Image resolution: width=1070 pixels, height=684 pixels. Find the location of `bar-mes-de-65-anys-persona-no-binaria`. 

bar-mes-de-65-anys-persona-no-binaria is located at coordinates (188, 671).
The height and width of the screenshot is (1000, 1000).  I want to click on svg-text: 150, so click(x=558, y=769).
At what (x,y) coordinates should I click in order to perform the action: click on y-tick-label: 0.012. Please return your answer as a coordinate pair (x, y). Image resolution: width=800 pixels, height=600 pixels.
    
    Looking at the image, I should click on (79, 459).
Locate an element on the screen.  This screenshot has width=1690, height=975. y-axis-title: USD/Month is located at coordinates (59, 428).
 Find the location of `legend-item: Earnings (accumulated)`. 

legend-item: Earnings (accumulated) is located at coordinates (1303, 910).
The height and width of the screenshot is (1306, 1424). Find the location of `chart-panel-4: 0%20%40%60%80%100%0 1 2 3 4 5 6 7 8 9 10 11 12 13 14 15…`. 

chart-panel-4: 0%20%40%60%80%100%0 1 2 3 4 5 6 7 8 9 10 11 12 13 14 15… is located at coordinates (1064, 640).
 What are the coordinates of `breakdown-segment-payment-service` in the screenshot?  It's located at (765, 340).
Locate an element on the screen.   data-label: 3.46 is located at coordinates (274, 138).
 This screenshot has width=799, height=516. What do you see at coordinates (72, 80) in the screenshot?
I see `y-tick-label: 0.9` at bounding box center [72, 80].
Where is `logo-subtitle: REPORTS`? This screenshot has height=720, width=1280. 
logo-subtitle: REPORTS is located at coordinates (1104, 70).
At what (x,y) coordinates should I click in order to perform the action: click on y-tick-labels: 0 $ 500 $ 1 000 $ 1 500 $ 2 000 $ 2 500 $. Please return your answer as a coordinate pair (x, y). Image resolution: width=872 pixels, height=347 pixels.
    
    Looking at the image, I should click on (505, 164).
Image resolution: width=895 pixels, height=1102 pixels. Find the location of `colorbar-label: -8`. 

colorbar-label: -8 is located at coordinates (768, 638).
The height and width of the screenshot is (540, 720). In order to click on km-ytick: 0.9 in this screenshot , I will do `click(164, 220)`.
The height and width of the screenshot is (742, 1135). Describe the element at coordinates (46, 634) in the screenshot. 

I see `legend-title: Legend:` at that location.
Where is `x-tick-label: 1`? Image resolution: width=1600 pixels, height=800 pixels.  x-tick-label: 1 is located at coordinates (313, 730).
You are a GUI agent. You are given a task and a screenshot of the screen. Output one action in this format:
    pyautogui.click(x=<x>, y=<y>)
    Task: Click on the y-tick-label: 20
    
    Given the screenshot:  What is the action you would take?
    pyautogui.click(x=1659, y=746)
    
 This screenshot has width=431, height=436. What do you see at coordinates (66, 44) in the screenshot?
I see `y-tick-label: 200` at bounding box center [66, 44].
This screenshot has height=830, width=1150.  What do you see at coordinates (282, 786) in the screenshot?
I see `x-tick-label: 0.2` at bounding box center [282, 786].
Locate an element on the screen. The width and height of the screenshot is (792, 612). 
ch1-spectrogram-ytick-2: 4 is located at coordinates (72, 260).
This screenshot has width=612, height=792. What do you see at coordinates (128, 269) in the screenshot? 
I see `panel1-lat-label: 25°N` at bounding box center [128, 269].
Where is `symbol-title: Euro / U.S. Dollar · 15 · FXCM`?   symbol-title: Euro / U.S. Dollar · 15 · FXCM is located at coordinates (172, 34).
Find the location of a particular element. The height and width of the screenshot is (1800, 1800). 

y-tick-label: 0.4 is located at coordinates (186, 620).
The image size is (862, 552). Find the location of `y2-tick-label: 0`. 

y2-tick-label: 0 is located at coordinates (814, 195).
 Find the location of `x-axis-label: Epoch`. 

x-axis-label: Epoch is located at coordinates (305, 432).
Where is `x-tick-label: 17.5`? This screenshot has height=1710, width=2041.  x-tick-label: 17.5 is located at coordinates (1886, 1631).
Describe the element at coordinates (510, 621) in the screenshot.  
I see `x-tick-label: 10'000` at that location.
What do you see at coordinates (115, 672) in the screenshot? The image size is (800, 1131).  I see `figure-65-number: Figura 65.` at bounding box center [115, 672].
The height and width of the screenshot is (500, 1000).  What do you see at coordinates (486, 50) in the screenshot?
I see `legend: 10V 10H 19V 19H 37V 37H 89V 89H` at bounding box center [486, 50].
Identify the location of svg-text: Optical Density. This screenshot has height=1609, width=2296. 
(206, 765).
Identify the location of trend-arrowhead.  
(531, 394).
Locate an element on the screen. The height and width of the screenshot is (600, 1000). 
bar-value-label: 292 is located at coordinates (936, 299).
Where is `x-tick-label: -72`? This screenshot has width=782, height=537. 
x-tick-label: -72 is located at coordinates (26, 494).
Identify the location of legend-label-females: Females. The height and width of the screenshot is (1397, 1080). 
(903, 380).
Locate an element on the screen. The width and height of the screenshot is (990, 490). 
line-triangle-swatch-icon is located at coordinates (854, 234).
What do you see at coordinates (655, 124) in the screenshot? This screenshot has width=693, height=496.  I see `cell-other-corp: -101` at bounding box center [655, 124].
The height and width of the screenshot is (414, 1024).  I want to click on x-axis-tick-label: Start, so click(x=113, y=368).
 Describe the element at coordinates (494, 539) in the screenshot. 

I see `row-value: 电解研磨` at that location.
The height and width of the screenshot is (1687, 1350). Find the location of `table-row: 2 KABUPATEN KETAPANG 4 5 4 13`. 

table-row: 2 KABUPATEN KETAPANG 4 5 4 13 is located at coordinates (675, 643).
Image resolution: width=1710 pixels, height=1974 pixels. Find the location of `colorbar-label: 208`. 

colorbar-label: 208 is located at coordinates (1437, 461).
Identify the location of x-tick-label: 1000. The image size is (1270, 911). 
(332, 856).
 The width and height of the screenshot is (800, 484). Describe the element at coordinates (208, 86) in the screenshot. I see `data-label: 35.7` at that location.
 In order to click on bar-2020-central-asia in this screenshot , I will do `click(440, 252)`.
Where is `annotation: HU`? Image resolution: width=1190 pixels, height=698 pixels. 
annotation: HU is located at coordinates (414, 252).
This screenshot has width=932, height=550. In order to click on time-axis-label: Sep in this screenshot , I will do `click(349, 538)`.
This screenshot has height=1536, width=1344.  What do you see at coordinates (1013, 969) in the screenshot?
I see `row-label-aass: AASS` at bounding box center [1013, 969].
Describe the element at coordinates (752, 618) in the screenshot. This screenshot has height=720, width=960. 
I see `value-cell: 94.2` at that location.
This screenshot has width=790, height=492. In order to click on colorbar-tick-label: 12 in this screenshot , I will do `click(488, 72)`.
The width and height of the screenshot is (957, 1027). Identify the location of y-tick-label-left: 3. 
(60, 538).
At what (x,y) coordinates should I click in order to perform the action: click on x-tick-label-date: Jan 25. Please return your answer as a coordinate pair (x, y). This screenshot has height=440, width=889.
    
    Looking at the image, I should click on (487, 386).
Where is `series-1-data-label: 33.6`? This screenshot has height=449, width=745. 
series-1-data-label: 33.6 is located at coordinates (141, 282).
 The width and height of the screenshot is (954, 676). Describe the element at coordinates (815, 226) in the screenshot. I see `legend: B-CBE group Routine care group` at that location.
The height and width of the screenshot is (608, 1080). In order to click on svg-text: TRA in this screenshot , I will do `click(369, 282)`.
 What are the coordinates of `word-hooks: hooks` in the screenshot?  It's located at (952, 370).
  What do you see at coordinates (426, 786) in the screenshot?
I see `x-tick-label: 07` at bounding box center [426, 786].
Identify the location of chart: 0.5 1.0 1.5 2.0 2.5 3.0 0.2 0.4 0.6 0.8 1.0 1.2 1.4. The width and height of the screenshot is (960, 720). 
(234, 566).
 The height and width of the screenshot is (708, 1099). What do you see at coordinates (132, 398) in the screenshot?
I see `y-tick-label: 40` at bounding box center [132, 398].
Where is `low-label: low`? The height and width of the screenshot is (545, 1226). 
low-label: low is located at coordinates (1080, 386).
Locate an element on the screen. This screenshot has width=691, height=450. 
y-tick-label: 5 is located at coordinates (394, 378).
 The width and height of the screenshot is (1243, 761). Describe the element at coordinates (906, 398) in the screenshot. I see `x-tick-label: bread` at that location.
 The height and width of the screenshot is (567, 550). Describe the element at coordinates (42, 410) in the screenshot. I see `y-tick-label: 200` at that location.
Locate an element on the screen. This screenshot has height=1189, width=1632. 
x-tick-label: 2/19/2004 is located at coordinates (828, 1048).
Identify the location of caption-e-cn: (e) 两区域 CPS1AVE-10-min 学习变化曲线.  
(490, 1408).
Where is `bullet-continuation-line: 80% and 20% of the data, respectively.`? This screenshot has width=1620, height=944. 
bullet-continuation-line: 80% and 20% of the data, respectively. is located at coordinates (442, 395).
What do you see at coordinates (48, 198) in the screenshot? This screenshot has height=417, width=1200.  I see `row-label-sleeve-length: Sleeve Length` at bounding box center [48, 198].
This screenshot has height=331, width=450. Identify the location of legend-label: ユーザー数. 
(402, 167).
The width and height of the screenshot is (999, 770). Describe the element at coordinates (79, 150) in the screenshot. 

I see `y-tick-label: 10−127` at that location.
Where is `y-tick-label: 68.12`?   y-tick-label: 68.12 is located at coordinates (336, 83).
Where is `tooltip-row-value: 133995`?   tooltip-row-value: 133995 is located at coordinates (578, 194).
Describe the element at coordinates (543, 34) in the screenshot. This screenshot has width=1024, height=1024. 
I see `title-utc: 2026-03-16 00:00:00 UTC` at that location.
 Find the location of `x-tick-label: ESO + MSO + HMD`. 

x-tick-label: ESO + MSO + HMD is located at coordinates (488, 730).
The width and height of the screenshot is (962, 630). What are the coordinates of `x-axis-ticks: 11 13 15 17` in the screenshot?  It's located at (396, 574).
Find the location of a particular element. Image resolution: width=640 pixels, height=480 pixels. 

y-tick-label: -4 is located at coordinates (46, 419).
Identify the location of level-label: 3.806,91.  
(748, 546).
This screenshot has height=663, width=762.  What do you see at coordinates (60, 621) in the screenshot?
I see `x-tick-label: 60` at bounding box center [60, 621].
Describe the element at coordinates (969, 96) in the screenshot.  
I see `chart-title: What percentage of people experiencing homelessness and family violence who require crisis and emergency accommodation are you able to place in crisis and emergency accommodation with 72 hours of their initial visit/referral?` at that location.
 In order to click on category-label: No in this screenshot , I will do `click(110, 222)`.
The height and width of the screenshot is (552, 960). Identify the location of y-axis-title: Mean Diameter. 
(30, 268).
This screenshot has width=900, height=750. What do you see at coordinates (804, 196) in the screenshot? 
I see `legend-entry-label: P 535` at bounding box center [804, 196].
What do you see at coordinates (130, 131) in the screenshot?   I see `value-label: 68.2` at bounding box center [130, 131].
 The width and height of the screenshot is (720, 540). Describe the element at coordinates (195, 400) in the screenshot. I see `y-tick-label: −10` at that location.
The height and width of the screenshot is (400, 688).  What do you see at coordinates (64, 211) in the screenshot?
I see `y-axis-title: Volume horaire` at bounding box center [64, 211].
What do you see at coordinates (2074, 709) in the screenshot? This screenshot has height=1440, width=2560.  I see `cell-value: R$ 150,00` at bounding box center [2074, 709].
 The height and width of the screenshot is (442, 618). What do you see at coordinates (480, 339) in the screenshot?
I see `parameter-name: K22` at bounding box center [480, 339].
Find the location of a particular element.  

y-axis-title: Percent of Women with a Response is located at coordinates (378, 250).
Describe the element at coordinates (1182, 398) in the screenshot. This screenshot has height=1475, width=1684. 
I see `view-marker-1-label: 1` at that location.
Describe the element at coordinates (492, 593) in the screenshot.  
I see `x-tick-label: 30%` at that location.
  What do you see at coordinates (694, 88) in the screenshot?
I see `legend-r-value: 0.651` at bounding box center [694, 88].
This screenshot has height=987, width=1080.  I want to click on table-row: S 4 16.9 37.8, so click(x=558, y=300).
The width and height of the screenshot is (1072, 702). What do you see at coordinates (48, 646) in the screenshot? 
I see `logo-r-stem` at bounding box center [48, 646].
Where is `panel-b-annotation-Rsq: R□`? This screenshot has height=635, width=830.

===

## The problem
Rewrite the rows starting with the line that contains "at (952, 370)." and going on through the line that contains "center [426, 786].", with "word-hooks" renamed to "word-tags" and everything else unchanged.

## The answer
 What are the coordinates of `word-tags: hooks` in the screenshot?  It's located at (952, 370).
  What do you see at coordinates (426, 786) in the screenshot?
I see `x-tick-label: 07` at bounding box center [426, 786].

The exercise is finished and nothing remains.